Science and business potential
The potential of biotechnology sector development in Lithuania is also demonstrated by human resources. In Lithuania six universities offer study programmes in this field. According to data, in March this year there were 1309 students studying in medical, industrial, agro and marine biotechnology or related study programmes, including 1009 bachelors and 300 master students. Each year, more than 400 graduates are complete their studies.
Lithuania has developed a great infrastructure for life sciences and biotechnology over the past decade. Not only do new science centres contribute to the development, but new technologies often lead to the born of start-ups. However, it is quite difficult for to introduce new technologies or products into global markets, because in Lithuania there is still a lack of incubators and acceleration programme for young enterprises.

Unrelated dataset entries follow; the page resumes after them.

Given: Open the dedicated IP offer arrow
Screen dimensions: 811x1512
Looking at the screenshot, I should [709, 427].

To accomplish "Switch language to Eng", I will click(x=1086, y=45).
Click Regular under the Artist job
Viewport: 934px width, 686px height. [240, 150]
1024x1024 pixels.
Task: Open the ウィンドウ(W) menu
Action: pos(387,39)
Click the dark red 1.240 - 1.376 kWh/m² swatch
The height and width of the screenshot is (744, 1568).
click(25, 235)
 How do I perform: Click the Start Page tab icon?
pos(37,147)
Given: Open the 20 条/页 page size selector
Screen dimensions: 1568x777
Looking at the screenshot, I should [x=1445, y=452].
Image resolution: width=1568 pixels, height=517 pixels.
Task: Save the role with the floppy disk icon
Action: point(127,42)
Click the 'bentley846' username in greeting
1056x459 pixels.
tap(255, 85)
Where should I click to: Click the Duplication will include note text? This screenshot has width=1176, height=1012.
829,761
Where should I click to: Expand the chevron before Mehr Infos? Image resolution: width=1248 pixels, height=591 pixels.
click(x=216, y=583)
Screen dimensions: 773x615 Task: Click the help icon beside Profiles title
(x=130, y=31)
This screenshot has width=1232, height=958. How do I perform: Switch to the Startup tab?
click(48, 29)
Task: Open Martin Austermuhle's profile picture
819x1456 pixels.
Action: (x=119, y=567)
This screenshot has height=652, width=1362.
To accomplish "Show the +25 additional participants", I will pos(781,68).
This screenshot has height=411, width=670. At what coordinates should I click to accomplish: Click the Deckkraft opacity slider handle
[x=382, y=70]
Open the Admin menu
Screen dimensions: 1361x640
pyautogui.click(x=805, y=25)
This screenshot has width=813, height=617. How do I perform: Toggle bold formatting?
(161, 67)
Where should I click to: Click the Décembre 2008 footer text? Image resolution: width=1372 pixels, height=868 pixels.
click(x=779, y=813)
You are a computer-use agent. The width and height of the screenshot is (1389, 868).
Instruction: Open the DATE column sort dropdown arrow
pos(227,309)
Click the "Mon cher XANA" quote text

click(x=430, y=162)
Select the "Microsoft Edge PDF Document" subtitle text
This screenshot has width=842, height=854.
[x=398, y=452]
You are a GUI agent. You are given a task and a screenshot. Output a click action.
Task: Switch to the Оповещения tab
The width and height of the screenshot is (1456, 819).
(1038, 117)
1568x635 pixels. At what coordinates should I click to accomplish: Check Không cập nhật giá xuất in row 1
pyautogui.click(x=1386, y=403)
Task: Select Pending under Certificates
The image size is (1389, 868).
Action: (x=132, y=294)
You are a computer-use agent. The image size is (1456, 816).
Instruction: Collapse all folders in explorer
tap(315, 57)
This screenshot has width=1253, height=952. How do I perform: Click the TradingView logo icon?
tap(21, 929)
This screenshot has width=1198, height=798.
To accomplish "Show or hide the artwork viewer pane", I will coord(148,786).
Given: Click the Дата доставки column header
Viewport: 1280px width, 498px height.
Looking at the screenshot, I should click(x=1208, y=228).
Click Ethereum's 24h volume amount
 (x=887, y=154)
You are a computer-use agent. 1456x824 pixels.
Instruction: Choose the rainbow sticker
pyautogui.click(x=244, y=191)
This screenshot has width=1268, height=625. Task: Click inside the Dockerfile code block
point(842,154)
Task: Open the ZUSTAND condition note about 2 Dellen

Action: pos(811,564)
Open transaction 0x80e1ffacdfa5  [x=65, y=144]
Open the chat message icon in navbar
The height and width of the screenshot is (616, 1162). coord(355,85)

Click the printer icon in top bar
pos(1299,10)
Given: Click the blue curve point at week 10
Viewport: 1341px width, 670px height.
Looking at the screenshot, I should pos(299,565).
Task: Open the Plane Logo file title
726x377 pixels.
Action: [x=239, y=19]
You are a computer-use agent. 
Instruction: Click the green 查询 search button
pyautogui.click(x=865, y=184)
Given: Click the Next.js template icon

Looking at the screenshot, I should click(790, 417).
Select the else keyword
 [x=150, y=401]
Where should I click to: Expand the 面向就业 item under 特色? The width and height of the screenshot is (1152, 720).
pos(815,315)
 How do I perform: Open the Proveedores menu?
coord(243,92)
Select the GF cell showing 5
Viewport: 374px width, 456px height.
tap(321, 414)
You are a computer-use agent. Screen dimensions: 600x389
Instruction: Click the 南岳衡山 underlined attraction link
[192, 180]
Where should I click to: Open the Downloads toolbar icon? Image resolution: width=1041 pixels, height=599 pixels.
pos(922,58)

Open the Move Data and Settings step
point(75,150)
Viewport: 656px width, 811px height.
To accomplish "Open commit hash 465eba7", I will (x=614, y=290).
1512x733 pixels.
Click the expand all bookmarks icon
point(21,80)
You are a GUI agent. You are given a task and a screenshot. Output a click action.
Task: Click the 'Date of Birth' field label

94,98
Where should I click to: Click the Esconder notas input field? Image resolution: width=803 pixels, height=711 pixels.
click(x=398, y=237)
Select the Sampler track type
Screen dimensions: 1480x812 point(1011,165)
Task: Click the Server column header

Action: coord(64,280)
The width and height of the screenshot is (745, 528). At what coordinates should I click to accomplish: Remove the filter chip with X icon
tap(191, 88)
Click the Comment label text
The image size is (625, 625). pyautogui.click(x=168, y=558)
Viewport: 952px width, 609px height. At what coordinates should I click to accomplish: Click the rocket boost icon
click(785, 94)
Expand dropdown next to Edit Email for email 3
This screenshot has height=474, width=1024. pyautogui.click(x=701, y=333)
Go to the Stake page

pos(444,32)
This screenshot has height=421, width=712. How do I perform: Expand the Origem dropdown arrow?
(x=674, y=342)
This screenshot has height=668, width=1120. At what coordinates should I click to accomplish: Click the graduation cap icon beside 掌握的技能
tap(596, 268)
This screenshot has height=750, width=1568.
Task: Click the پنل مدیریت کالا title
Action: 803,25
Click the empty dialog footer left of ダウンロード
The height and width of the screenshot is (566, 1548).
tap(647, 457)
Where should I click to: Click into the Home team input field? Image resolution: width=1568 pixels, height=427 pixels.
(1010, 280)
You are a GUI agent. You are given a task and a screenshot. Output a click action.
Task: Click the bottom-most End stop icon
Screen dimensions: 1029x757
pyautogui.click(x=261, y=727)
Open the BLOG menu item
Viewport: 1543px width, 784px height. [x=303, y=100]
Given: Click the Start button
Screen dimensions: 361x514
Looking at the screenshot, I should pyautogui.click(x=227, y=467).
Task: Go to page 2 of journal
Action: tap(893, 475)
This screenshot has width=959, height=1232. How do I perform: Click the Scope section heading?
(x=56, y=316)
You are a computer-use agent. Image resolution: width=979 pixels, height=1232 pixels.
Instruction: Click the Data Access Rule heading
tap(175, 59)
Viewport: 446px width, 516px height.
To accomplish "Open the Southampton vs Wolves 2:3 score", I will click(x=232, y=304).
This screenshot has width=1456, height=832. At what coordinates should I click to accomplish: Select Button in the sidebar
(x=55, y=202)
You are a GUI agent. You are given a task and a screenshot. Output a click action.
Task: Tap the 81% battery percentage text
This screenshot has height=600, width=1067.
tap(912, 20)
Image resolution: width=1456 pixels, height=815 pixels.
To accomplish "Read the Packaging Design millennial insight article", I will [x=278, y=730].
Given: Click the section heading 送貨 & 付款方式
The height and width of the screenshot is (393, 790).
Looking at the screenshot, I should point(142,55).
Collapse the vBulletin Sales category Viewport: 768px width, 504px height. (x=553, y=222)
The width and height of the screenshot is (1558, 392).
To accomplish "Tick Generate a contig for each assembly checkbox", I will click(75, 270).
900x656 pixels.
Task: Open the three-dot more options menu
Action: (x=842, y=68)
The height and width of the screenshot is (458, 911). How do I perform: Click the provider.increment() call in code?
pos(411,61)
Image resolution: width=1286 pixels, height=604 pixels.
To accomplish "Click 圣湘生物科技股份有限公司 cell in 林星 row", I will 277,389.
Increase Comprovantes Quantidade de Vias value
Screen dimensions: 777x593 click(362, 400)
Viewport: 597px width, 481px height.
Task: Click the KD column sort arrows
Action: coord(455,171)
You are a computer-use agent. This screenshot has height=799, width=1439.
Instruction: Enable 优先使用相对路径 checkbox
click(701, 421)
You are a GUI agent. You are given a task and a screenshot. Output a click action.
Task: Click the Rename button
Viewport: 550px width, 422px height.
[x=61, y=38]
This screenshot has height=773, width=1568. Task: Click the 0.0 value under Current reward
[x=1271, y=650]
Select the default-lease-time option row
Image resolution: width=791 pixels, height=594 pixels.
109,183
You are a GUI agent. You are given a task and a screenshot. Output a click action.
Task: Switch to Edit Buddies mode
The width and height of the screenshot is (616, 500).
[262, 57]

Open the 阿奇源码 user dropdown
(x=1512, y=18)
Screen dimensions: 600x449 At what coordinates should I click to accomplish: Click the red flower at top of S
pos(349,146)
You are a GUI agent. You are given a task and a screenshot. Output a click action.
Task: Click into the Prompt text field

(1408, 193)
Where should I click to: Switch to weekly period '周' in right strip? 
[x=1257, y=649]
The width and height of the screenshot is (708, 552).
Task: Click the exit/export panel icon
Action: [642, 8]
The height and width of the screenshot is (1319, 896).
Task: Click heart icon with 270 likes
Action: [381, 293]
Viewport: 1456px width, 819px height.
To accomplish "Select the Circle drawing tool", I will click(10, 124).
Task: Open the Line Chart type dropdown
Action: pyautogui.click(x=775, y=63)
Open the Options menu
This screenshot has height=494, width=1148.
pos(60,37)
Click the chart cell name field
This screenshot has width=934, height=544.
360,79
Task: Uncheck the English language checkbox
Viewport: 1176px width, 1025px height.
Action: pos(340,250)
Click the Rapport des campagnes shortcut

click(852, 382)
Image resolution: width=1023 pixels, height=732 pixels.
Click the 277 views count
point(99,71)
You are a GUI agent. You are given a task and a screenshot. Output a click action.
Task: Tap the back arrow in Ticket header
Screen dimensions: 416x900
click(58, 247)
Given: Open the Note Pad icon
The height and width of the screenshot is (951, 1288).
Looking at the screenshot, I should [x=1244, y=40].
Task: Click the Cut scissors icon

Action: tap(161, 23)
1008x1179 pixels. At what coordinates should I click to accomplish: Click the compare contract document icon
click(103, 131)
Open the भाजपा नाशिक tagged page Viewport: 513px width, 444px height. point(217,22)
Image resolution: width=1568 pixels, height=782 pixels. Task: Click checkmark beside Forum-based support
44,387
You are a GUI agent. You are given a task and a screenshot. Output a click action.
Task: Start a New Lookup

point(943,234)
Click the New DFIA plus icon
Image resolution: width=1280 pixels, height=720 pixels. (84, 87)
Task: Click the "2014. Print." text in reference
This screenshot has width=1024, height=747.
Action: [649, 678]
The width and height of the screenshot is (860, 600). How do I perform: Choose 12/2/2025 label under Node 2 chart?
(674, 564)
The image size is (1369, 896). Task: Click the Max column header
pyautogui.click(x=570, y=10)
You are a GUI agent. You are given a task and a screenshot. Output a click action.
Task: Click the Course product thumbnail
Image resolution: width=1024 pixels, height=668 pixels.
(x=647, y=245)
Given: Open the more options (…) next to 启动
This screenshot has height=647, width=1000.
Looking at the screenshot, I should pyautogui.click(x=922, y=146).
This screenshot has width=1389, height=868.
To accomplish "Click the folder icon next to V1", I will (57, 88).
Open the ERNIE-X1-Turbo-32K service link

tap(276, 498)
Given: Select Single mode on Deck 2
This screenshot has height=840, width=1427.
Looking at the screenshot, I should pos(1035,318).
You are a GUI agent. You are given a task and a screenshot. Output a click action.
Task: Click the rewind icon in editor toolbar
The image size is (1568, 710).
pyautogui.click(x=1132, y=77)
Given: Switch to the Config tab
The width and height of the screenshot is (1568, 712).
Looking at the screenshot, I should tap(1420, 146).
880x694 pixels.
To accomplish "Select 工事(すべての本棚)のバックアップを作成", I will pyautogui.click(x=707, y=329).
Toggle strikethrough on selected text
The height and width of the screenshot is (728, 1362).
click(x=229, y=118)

According to T. Andrejauskas, it is proposed to fundamentally change the financing model of this sector by moving towards mission-based innovation programmes-consortia. These consortia would invest in the commercialisation of applied sciences, with the active cooperation of scientific institutions, large companies, small and medium-sized businesses and start-ups. Such a model has proven successful in many countries, and the president believes that it would help achieve the country’s strategic objective of increasing the sector’s contribution to GDP to 5%.
The Lithuanian Biotechnology Association (LBTA) brings together 25 companies that produce and develop biotechnology products and services in the life sciences sector, as well as 9 science and research institutions, including individual researchers actively involved in biotechnology sector.
Our objective is to promote biotechnology and application in the Lithuanian economy by addressing global environmental and quality of life challenges. LBTA‘s main priority topics are life sciences, medical technologies and the bioeconomy.